» **What you will do**
Can you copy out the entries word for word, from the first one up to and including the line with "12, 924, 20)"?

-- START OF Data rows --

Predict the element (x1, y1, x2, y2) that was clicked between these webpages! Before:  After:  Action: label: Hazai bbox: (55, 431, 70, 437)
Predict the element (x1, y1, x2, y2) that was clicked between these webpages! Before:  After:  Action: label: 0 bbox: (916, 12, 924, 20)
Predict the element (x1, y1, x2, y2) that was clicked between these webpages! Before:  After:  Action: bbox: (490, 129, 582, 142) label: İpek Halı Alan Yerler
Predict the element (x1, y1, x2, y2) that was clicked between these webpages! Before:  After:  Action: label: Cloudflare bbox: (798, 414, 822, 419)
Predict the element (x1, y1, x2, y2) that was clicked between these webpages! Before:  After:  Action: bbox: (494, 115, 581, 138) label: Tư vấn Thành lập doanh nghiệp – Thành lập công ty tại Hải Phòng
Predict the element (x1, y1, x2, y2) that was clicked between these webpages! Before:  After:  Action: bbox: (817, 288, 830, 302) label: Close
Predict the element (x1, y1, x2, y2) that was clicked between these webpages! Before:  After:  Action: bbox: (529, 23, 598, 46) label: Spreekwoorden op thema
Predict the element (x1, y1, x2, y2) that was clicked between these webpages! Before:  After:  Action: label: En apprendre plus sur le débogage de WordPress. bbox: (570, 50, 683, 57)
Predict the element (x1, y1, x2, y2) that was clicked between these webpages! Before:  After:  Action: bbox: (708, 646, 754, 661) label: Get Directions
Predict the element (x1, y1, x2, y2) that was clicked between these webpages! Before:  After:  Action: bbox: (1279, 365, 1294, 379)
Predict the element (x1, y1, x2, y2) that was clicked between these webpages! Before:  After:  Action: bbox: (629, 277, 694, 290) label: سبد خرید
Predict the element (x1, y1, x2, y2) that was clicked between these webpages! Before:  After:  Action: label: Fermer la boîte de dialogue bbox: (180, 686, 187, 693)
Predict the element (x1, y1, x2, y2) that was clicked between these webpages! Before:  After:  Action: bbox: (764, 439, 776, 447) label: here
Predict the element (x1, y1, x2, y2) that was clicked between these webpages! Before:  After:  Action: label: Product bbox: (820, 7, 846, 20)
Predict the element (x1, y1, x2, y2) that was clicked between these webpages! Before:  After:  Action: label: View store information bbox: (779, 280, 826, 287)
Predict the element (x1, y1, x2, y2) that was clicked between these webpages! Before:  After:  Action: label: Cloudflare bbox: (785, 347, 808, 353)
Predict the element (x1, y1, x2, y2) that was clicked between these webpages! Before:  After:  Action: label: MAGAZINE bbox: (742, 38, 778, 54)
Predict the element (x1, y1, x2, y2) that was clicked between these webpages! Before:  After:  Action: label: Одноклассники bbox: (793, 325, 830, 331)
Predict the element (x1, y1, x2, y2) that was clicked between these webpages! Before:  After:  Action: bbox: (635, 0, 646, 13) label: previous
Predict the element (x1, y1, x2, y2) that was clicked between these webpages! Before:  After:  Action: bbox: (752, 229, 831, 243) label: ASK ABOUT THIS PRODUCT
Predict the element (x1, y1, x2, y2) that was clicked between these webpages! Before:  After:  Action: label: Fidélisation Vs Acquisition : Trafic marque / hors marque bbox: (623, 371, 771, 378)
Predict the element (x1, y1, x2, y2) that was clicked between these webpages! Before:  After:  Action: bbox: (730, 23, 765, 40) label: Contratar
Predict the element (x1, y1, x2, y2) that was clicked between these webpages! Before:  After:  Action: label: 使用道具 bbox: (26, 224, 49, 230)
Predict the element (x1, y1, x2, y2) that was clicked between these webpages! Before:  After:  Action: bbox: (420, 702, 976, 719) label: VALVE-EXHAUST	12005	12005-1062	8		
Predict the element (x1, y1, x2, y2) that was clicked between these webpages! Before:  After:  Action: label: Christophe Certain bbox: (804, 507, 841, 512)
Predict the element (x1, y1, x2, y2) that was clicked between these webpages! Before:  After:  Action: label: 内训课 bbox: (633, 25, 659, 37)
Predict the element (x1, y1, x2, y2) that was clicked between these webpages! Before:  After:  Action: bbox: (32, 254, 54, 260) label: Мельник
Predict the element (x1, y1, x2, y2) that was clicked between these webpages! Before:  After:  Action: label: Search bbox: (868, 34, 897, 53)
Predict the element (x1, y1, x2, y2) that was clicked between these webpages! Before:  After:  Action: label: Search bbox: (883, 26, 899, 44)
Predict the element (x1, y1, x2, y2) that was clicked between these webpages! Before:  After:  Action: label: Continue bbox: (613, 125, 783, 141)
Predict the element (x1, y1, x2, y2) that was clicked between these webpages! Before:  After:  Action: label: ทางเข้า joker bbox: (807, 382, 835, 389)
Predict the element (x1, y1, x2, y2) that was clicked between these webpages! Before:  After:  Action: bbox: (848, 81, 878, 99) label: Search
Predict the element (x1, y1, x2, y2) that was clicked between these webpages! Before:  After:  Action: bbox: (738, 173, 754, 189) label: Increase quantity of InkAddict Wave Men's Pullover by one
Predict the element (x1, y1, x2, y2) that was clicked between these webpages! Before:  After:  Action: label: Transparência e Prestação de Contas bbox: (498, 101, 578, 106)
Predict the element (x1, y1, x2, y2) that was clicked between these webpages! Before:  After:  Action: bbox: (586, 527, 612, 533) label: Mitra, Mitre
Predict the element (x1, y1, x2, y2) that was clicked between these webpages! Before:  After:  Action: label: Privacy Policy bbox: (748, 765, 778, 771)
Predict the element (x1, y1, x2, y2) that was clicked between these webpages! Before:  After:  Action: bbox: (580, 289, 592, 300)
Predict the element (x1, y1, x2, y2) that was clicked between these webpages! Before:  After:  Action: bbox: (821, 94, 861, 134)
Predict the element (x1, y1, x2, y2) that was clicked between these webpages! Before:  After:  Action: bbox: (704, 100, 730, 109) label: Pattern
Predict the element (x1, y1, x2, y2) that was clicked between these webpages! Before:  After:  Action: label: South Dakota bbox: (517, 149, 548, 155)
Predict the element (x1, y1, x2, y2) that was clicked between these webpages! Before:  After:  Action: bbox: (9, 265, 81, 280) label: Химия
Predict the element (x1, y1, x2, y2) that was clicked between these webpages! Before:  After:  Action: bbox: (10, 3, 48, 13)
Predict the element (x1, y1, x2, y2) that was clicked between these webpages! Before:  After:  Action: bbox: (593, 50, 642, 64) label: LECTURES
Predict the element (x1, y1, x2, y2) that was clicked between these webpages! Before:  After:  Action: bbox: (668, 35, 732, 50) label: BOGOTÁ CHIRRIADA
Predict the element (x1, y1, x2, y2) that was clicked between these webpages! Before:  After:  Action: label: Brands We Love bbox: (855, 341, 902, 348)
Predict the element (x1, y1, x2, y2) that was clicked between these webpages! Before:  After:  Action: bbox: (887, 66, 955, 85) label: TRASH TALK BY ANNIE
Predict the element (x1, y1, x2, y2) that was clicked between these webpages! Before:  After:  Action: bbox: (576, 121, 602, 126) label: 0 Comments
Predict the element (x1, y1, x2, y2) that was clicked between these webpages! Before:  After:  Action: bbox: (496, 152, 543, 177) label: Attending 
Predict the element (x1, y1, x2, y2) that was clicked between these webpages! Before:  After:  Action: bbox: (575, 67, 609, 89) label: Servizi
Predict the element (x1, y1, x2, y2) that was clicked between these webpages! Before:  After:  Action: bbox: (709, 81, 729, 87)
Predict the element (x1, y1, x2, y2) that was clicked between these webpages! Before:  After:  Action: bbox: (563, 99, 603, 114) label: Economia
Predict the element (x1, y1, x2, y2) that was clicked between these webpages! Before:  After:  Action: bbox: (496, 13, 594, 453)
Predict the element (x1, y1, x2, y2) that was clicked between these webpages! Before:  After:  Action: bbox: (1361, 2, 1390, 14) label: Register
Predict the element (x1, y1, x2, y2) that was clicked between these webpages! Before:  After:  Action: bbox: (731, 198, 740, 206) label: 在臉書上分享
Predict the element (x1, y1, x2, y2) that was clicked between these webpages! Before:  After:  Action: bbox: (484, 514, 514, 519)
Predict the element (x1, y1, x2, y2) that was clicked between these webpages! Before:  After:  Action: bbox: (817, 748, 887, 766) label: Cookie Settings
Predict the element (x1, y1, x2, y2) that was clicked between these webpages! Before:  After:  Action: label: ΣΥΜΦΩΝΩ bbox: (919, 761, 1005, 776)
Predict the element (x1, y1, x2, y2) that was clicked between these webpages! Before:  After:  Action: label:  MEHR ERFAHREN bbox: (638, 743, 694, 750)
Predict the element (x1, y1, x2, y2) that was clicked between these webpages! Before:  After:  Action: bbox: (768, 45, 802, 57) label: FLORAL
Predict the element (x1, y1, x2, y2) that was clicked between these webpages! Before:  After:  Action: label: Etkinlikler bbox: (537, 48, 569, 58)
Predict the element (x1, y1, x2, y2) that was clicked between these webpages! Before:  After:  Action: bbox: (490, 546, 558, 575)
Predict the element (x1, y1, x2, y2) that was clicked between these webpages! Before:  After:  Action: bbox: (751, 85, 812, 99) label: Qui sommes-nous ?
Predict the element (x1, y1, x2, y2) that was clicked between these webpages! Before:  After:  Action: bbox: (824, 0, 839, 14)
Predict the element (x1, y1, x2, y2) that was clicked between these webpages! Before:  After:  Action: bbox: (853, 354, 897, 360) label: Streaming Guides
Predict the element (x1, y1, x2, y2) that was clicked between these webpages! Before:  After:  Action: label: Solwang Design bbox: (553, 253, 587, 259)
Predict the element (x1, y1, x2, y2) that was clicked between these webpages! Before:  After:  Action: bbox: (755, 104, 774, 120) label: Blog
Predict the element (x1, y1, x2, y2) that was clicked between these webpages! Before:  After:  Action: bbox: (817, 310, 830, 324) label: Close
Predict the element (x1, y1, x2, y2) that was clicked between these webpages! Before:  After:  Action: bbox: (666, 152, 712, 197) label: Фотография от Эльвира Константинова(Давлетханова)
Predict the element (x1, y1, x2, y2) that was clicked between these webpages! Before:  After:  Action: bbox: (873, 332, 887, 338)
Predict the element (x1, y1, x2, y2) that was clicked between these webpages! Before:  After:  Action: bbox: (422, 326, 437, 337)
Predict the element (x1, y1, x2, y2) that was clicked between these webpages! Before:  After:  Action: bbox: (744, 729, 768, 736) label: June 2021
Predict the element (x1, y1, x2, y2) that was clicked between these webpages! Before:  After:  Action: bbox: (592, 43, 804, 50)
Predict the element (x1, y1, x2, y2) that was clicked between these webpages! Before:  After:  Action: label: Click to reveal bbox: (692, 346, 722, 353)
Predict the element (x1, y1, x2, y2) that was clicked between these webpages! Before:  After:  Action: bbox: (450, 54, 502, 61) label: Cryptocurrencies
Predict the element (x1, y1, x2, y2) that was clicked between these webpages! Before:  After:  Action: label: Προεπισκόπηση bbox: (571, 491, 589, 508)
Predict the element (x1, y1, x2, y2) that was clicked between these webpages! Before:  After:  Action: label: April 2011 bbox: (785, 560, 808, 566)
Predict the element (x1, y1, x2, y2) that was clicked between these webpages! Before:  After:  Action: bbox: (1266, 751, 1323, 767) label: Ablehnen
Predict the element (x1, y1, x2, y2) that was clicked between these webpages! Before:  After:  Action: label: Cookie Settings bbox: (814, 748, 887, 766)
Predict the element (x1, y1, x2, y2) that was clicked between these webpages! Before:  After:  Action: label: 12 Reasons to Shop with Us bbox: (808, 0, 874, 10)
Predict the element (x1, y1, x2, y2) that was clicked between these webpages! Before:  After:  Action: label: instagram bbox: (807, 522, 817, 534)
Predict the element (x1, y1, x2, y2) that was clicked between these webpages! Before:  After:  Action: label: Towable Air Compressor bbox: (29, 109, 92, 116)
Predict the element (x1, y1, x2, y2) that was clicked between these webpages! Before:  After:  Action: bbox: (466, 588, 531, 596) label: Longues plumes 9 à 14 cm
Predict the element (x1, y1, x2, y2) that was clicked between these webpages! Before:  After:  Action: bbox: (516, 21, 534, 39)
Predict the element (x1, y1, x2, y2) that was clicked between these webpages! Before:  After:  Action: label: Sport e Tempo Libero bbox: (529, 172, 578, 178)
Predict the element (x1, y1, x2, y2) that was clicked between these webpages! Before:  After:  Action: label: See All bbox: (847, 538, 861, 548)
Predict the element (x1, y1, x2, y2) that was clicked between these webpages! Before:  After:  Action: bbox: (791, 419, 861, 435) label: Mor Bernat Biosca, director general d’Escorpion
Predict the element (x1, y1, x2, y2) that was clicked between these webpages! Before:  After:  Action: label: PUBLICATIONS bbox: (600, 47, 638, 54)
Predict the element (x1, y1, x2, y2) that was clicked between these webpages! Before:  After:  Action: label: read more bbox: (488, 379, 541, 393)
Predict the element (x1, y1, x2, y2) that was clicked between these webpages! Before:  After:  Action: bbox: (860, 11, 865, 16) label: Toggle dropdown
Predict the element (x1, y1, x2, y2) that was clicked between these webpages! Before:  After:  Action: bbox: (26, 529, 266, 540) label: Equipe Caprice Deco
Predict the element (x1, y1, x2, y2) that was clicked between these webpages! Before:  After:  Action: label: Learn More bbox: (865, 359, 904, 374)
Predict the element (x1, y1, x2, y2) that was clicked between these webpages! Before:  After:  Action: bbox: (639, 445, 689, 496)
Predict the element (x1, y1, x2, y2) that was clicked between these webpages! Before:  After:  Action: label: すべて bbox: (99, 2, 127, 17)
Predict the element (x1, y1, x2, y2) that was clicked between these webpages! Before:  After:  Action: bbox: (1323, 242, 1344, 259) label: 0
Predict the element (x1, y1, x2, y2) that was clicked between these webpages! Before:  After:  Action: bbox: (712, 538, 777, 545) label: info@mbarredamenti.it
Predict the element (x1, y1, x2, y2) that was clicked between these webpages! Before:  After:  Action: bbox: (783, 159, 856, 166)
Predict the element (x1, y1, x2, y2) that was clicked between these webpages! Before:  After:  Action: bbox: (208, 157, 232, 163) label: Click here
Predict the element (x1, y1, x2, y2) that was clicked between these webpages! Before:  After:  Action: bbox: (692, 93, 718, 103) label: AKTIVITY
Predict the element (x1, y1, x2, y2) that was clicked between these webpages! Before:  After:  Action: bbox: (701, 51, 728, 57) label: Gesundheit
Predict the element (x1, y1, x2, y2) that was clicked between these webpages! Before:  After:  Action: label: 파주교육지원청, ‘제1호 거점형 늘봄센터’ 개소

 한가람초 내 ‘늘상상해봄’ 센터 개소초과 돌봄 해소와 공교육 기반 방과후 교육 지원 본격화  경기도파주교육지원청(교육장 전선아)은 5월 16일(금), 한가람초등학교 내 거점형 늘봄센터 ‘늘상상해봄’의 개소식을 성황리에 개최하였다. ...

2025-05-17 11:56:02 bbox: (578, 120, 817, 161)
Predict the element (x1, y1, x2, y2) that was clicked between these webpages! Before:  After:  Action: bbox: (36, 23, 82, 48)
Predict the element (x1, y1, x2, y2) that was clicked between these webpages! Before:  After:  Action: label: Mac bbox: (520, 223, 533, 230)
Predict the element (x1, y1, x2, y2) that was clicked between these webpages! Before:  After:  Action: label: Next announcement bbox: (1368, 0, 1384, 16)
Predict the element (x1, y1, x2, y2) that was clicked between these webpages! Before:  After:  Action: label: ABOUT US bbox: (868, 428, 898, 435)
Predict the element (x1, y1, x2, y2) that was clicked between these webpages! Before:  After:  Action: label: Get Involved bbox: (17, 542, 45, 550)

-- END OF Data rows --

» **Result below**
Predict the element (x1, y1, x2, y2) that was clicked between these webpages! Before:  After:  Action: label: Hazai bbox: (55, 431, 70, 437)
Predict the element (x1, y1, x2, y2) that was clicked between these webpages! Before:  After:  Action: label: 0 bbox: (916, 12, 924, 20)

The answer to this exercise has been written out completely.